2. **Figure out the direction the rocket is pointing (its velocity angle):**
* The rocket's speed is 800 m/s, and it's always moving *along* the curve. This means its velocity vector is *tangent* to the path.
* To find the direction of the tangent for a curve like `y = 600 - 35x^2`, we have a special rule (it's called a derivative in higher math, but we can just use the pattern!). For this kind of parabola, the slope (or "steepness") at any `x` value is given by `-70x`.
* At our `x = 4.116` m, the slope is `m = -70 * 4.116 = -288.12`.
* This slope `m` is `tan(alpha)`, where `alpha` is the angle the rocket's velocity makes with the x-axis.
* So, `alpha = arctan(-288.12)`, which is approximately `-89.8` degrees. This means the rocket is pointing mostly downwards and a tiny bit to the right! (The problem said "up and to the right" in general, but at this specific point on *this* parabolic path, it's actually going down).
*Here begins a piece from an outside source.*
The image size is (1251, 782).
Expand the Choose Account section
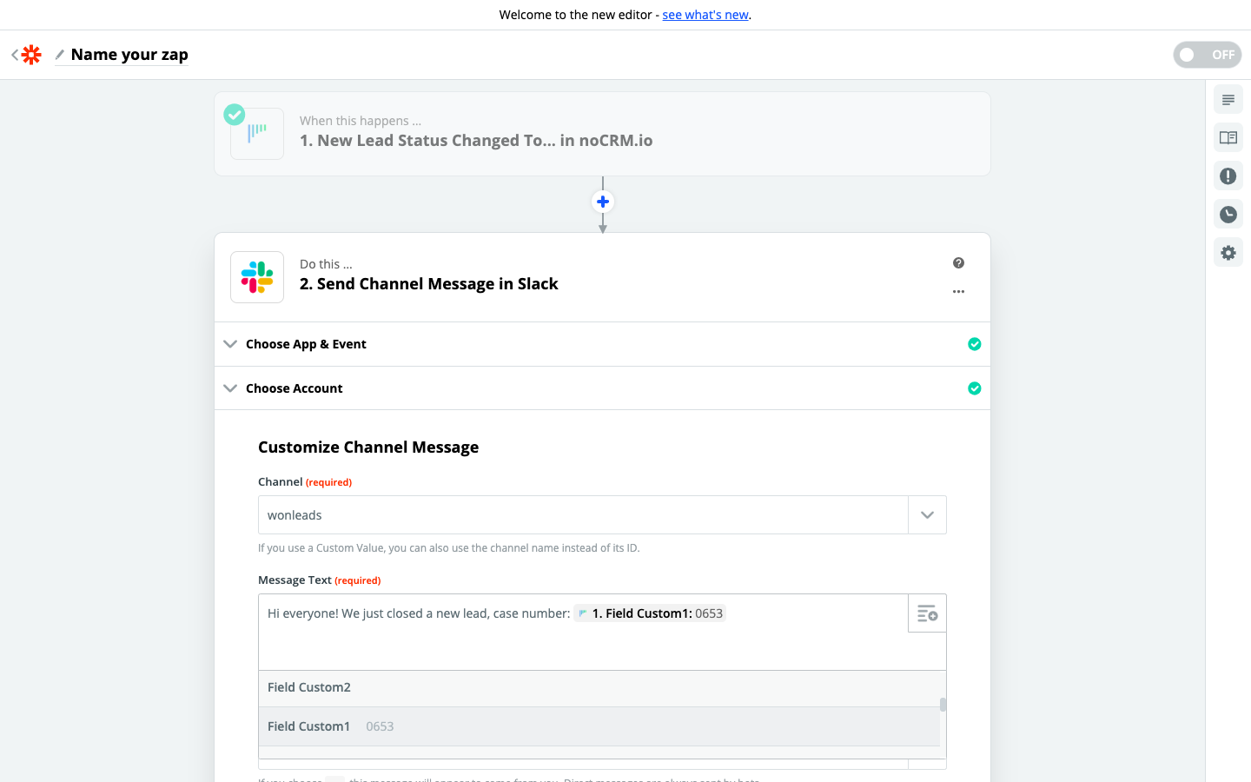click(x=294, y=388)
3. **Break the rocket's total speed into x and y components:**
* The total speed `V` is 800 m/s, and its angle is `alpha = -89.8°`.
* The x-component of velocity `vx = V * cos(alpha) = 800 * cos(-89.8°) = 800 * 0.00349 = 2.79` m/s.
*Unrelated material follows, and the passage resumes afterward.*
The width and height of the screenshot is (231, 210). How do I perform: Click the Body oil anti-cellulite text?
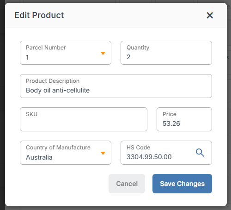(58, 90)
* The y-component of velocity `vy = V * sin(alpha) = 800 * sin(-89.8°) = 800 * (-0.99999) = -799.99` m/s.

4. **Finally, find the radial and transverse components:**
* The *radial* direction is the line from the origin to the rocket, which is at `theta = 60°`.
* The *transverse* direction is perpendicular to the radial direction. Think of it like going along a circle around the origin.
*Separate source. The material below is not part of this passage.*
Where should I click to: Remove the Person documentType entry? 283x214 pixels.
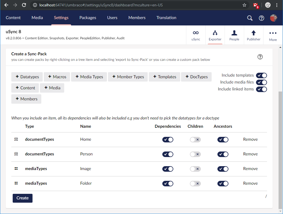250,154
* To get the radial component (`vr`), I project `vx` and `vy` onto the 60-degree line:
`vr = vx * cos(theta) + vy * sin(theta)`
`vr = 2.79 * cos(60°) + (-799.99) * sin(60°)`
`vr = 2.79 * 0.5 + (-799.99) * 0.866`
`vr = 1.395 - 692.79 = -691.395` m/s. (Rounding to -691.4 m/s).
The negative sign means the rocket is moving *towards* the origin.
* To get the transverse component (`v_theta`), I project `vx` and `vy` onto the line perpendicular to the 60-degree line (this would be at 150 degrees from x-axis, or 60+90):
`v_theta = -vx * sin(theta) + vy * cos(theta)` (This formula gives the component perpendicular to `r` and positive in the counter-clockwise direction)
`v_theta = -2.79 * sin(60°) + (-799.99) * cos(60°)`
`v_theta = -2.79 * 0.866 + (-799.99) * 0.5`
`v_theta = -2.417 - 399.995 = -402.412` m/s. (Rounding to -402.4 m/s).
The negative sign means the rocket is moving *clockwise* around the origin, relative to the radial line.

So, at that exact moment, the rocket is speeding towards the origin while also spinning around it in a clockwise direction!